Overview
Gemma 3n is Google's mobile-first, on-device multimodal model, a member of the open Gemma 3 family engineered to run efficiently on phones, tablets, and laptops. It is natively multimodal (text, image, audio, video in; text out) and introduces two architectural innovations — the MatFormer ("Matryoshka Transformer") and Per-Layer Embeddings (PLE) — that let a single model serve at multiple sizes and run in a small RAM footprint. Launched in preview at Google I/O (late May 2025) and made generally available 2025-06-26, with weights on Hugging Face and Kaggle.
The defining design goal: bring genuinely useful multimodal AI to edge devices, where memory and battery are scarce and cloud round-trips are undesirable (latency, privacy, offline use).

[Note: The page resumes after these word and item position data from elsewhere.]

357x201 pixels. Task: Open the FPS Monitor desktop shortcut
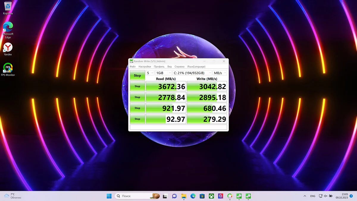[x=8, y=68]
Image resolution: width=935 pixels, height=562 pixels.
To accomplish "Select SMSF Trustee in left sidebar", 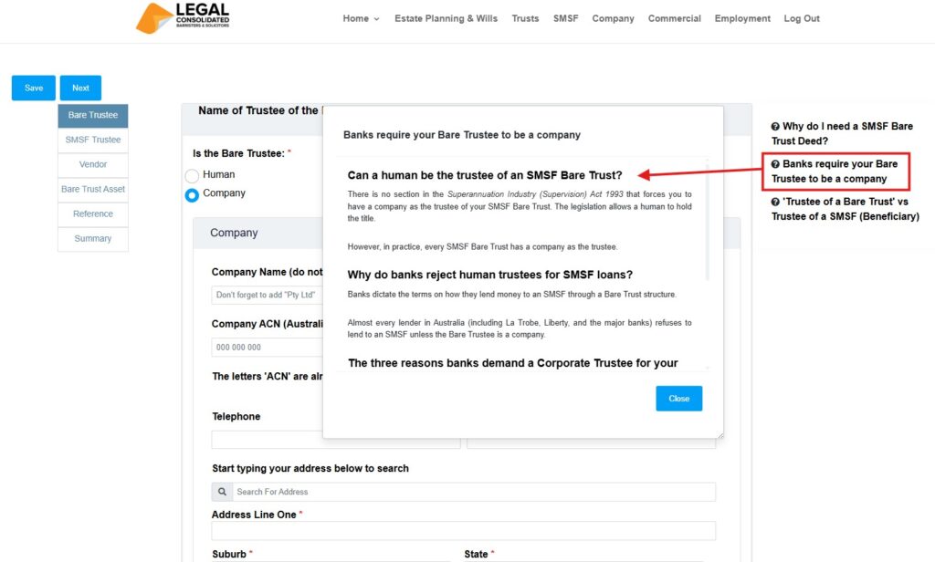I will coord(92,140).
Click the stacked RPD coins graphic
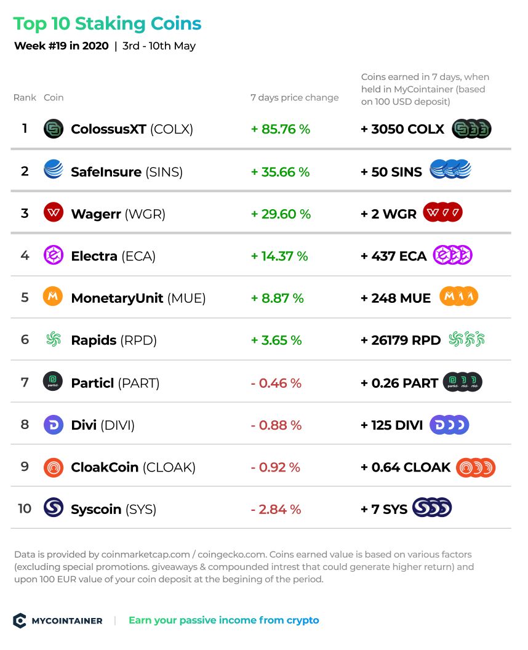The height and width of the screenshot is (650, 528). (x=466, y=339)
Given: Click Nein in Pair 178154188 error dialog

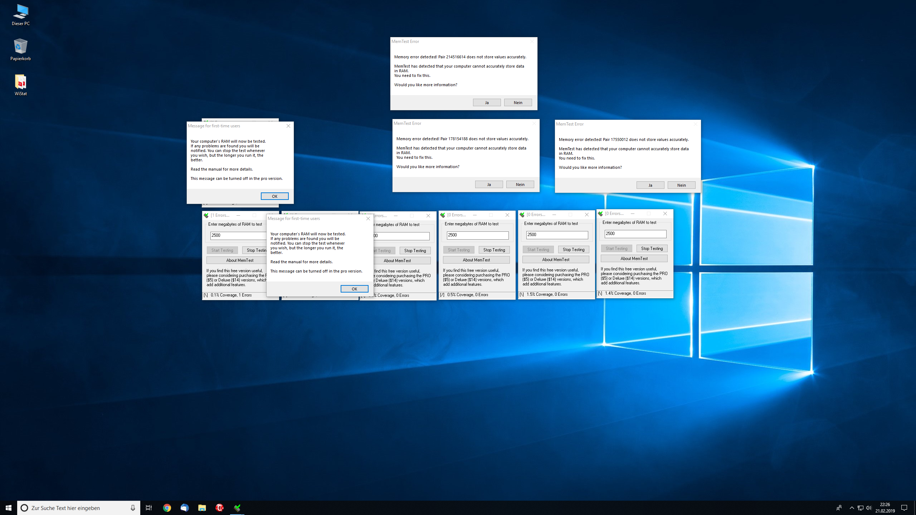Looking at the screenshot, I should coord(520,185).
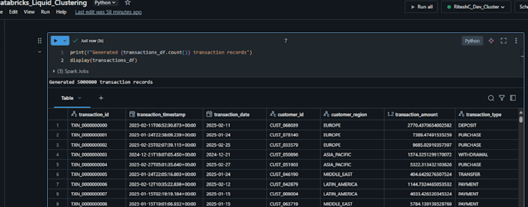Expand the Spark Jobs section

54,71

MatFormer — many models in one
MatFormer nests Transformers Matryoshka-style: a larger model contains a smaller, fully-functional version of itself. This enables elastic inference — developers can run the full model for best quality, or extract/run a smaller sub-model for faster, lighter inference, from the same weights. Instead of shipping separate 2B and 4B checkpoints, one MatFormer model serves both regimes, and you can even mix-and-match intermediate sizes.
Per-Layer Embeddings (PLE) — small RAM footprint
The headline efficiency trick. Gemma 3n ships in two "effective" sizes:
Per-Layer Embeddings let a large portion of the parameters be loaded and computed efficiently on the CPU, so only the core transformer weights (~2B for E2B, ~4B for E4B) need to sit in the accelerator (GPU/NPU) memory. Result: a model with 5B/8B total parameters runs with the accelerator-memory footprint of a 2B/4B model — the "E" (effective) naming reflects this. This is what makes a capable multimodal model fit on a phone.
Multimodal by design
Gemma 3n natively accepts image, audio, video, and text inputs. On-device, this enables:
- Live audio transcription / speech understanding without a server.
- Image + text reasoning (describe, answer questions about a photo) offline.
- Multimodal assistants that work with no connectivity, preserving privacy.
Gemma 3n vs Gemma 3
Gemma 3n is the edge-optimized branch of the Gemma 3 family — same lineage, but a fundamentally different deployment target enabled by MatFormer + PLE. The larger Gemma 3 models (12B, 27B) are for server/workstation use.
Deployment
Gemma 3n runs through Google AI Edge / MediaPipe, llama.cpp, Ollama, MLX (Apple Silicon), and the standard Hugging Face Transformers path. On-device frameworks exploit the PLE CPU/accelerator split; on a server it runs like any Gemma model.
Gotchas
- "Effective" parameter naming — E2B/E4B refer to the accelerator footprint (~2B/~4B), not total parameters (~5B/~8B). The CPU still holds and computes the per-layer embeddings; total RAM (CPU+accelerator) is higher than the "E" number suggests.
- MatFormer extraction needs tooling — getting a smaller sub-model out of the MatFormer requires supported tooling; not every runtime exposes elastic-size inference.
- On-device perf varies wildly — phone NPUs, CPU speed, and RAM differ enormously; benchmark on your target device, not a desktop.
- Multimodal inputs cost — audio/video/image tokens consume context and compute; on-device budgets are tight, so manage input modality sizes.
- Not a frontier model — Gemma 3n trades absolute quality for on-device efficiency; for server-scale quality use larger Gemma 3 or a frontier model. It is best where local/offline/private execution is the requirement.
- License — Gemma models use the Gemma license (open weights with a use policy), not Apache-2.0; review the terms for your use case.